### [Aim of the exercise]
Compute how many lines in the records below contain the string "using" and give that number without other output.

※ ※ ※

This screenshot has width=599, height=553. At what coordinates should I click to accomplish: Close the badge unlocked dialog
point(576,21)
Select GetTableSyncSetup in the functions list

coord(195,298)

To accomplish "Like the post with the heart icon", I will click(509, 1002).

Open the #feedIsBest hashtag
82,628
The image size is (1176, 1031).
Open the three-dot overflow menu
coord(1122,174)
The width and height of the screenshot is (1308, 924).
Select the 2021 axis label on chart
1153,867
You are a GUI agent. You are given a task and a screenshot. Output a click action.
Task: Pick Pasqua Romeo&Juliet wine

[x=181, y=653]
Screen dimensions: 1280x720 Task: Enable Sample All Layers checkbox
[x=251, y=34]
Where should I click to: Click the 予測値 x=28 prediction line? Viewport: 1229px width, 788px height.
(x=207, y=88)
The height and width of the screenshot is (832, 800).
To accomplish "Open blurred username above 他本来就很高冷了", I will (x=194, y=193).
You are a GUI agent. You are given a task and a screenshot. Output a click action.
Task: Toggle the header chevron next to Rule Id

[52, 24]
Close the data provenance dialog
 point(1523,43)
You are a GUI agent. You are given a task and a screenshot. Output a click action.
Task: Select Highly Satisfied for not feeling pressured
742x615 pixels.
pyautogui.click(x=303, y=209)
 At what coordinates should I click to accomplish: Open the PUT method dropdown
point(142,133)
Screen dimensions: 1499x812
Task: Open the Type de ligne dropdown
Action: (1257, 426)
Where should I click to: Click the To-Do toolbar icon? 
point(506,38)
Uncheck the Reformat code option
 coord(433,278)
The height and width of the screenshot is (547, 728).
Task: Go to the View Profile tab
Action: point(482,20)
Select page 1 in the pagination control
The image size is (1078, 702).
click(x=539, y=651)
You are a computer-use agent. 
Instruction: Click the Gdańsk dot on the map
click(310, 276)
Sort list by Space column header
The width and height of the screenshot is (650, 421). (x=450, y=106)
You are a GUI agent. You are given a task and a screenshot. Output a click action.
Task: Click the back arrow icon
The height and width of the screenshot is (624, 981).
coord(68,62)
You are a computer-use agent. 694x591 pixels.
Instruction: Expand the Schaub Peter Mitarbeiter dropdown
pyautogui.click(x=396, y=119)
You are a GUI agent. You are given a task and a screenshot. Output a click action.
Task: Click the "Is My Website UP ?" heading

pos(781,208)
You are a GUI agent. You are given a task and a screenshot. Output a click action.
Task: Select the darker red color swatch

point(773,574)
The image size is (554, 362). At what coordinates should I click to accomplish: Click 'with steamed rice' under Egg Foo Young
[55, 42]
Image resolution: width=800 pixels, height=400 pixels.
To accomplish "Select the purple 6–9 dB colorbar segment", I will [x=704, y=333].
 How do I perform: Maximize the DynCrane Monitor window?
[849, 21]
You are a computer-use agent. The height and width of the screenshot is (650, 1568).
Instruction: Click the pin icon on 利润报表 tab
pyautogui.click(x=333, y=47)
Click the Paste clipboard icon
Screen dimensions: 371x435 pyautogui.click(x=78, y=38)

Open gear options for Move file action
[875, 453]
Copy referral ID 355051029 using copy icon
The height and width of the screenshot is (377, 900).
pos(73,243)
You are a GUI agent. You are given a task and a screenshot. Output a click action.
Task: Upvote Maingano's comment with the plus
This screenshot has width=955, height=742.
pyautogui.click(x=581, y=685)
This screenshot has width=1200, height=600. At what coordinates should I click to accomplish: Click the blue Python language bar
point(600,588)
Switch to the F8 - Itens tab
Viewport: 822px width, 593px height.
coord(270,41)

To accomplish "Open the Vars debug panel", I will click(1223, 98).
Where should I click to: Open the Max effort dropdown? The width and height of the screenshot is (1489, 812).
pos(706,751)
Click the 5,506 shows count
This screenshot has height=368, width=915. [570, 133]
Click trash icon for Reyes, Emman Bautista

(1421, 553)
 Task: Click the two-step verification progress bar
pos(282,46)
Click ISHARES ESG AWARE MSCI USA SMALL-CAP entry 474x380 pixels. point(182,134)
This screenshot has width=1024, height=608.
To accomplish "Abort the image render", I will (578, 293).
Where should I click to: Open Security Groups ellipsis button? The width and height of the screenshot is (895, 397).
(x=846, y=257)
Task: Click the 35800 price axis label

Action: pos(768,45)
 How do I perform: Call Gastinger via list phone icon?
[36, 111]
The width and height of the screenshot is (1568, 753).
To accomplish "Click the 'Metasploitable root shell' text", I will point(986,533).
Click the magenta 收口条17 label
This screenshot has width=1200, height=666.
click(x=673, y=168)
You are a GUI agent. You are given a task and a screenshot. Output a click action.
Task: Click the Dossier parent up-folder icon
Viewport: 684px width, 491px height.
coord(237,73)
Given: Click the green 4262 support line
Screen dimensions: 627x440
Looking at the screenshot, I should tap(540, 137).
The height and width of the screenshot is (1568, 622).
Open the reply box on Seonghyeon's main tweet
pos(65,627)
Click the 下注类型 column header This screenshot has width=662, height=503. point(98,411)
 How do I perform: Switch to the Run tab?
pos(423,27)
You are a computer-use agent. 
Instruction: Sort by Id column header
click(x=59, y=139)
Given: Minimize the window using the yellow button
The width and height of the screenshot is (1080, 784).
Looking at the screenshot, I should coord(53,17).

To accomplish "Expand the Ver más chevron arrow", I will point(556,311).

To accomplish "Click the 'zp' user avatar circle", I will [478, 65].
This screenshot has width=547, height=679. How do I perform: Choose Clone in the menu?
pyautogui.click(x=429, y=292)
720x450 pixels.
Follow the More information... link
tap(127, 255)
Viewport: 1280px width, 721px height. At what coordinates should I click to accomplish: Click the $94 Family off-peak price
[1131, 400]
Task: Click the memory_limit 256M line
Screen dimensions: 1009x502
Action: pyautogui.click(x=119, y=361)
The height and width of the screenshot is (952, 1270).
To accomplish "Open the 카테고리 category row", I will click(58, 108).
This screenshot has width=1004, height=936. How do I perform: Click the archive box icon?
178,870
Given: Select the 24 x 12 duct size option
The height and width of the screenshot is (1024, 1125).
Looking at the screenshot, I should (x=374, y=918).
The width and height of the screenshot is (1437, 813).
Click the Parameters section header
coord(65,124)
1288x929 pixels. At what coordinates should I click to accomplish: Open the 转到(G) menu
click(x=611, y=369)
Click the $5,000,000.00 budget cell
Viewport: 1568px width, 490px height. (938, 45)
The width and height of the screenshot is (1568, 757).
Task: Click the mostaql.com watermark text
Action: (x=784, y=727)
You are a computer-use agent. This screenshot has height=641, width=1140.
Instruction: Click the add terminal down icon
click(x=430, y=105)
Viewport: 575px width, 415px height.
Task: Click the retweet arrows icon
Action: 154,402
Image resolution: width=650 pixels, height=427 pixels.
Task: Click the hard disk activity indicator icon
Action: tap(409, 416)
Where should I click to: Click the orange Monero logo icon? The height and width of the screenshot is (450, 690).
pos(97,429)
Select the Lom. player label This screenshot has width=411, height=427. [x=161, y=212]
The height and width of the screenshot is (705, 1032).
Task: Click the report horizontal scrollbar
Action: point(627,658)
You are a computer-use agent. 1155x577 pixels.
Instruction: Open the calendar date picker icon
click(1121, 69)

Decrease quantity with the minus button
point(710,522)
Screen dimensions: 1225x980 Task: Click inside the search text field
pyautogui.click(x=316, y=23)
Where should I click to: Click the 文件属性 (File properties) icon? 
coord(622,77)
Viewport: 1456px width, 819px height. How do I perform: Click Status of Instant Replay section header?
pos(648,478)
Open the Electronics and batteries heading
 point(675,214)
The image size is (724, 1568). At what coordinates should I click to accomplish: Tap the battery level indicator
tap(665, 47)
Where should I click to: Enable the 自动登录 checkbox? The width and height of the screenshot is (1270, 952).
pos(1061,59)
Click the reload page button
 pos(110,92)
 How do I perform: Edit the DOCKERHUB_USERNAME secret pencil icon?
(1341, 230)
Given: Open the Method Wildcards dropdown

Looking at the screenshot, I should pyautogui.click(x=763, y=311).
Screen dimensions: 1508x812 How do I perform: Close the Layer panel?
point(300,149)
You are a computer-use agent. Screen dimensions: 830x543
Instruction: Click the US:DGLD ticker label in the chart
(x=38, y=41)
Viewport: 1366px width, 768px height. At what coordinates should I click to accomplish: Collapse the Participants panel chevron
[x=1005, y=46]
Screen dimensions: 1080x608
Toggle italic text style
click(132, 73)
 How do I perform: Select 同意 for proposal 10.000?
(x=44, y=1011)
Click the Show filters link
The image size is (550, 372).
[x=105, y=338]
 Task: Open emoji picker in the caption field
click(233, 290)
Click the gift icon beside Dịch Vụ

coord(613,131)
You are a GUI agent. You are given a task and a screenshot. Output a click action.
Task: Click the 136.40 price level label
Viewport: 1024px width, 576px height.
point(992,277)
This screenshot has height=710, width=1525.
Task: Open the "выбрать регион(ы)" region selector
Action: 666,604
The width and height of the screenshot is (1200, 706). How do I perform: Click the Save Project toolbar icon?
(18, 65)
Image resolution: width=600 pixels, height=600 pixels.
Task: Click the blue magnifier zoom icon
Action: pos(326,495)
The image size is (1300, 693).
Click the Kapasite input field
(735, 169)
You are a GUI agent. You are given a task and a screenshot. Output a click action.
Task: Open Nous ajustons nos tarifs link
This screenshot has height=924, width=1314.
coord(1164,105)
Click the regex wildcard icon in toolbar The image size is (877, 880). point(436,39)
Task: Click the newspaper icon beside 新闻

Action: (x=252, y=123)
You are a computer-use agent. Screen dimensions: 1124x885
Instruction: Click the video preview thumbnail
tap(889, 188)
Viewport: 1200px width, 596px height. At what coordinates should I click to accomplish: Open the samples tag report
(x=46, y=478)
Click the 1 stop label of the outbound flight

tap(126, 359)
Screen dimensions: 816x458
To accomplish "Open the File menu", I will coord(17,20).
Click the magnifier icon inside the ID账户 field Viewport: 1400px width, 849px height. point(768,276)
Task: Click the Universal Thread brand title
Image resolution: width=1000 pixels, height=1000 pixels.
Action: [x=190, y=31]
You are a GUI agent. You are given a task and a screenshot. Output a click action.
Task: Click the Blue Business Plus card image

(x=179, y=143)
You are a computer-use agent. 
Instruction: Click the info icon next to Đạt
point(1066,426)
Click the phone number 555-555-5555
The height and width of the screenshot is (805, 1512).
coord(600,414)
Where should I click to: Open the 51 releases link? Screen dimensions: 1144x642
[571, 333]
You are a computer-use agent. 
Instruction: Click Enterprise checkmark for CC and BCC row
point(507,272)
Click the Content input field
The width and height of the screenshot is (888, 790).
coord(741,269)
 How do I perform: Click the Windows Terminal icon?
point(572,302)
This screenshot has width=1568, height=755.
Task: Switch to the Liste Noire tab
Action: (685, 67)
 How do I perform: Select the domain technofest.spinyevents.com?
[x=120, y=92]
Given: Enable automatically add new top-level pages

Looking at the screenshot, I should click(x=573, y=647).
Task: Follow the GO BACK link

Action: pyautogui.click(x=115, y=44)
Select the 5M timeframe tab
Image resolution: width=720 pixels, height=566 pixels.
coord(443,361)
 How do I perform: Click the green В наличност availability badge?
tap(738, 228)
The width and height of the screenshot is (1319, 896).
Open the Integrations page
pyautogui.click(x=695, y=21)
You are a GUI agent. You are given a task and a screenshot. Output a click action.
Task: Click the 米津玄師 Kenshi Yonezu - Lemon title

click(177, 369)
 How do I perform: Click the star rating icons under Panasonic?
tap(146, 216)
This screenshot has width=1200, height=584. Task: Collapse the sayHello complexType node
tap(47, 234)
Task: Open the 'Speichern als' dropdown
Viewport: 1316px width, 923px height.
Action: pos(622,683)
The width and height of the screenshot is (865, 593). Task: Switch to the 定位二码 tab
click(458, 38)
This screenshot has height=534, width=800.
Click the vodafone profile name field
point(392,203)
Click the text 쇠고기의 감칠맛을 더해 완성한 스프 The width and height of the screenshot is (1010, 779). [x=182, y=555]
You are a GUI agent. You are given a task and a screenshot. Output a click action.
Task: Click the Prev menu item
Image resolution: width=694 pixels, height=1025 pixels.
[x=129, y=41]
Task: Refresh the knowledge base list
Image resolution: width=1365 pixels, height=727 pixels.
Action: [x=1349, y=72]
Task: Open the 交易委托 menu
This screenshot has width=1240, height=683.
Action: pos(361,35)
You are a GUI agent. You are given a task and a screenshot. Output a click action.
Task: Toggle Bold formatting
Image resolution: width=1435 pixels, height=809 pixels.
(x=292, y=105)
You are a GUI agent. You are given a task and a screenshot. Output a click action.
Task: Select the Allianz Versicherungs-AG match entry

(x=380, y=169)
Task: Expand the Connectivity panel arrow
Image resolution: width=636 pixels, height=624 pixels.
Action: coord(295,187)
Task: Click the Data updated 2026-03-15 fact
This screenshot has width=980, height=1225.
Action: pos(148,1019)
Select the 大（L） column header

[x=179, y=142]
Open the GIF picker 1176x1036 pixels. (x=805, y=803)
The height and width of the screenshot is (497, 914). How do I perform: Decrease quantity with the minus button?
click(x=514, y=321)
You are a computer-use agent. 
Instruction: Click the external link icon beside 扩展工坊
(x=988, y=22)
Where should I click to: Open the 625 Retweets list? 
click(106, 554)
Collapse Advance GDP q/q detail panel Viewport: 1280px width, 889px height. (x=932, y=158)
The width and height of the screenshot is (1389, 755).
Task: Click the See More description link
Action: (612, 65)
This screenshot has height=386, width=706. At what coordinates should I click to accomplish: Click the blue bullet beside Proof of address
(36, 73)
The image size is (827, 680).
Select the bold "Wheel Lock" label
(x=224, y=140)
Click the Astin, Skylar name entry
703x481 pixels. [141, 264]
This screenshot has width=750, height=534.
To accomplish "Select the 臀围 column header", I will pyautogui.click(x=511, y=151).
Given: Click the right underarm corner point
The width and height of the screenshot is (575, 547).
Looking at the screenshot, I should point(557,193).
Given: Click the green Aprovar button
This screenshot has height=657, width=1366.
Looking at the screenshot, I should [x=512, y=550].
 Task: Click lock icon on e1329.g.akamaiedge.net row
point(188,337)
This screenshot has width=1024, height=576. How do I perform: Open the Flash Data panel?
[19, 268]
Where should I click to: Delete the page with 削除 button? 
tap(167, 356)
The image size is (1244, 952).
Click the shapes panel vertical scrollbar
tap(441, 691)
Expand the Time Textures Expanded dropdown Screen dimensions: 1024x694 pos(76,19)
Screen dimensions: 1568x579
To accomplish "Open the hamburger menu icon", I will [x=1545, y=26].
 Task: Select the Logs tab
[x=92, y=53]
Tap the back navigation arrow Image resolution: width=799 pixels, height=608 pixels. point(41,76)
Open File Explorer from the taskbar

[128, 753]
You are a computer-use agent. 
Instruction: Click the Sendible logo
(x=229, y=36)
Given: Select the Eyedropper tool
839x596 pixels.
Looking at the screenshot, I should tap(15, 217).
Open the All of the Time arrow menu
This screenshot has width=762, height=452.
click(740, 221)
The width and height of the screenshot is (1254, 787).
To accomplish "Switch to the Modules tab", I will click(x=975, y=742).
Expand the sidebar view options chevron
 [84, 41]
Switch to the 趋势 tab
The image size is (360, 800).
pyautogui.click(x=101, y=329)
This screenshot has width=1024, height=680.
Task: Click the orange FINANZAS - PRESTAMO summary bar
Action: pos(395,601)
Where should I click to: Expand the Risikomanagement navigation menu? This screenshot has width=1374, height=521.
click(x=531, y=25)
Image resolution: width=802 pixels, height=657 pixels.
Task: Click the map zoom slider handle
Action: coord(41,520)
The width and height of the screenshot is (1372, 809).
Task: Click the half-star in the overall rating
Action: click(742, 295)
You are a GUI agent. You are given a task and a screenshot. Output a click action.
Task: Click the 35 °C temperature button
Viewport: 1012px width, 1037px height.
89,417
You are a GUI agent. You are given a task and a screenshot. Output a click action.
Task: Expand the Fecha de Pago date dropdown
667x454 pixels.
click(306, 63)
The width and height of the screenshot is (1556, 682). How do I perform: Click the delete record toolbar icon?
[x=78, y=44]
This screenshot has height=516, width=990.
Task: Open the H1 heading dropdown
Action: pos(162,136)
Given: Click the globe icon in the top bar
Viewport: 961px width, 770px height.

※ ※ ※

### [Exercise result]
2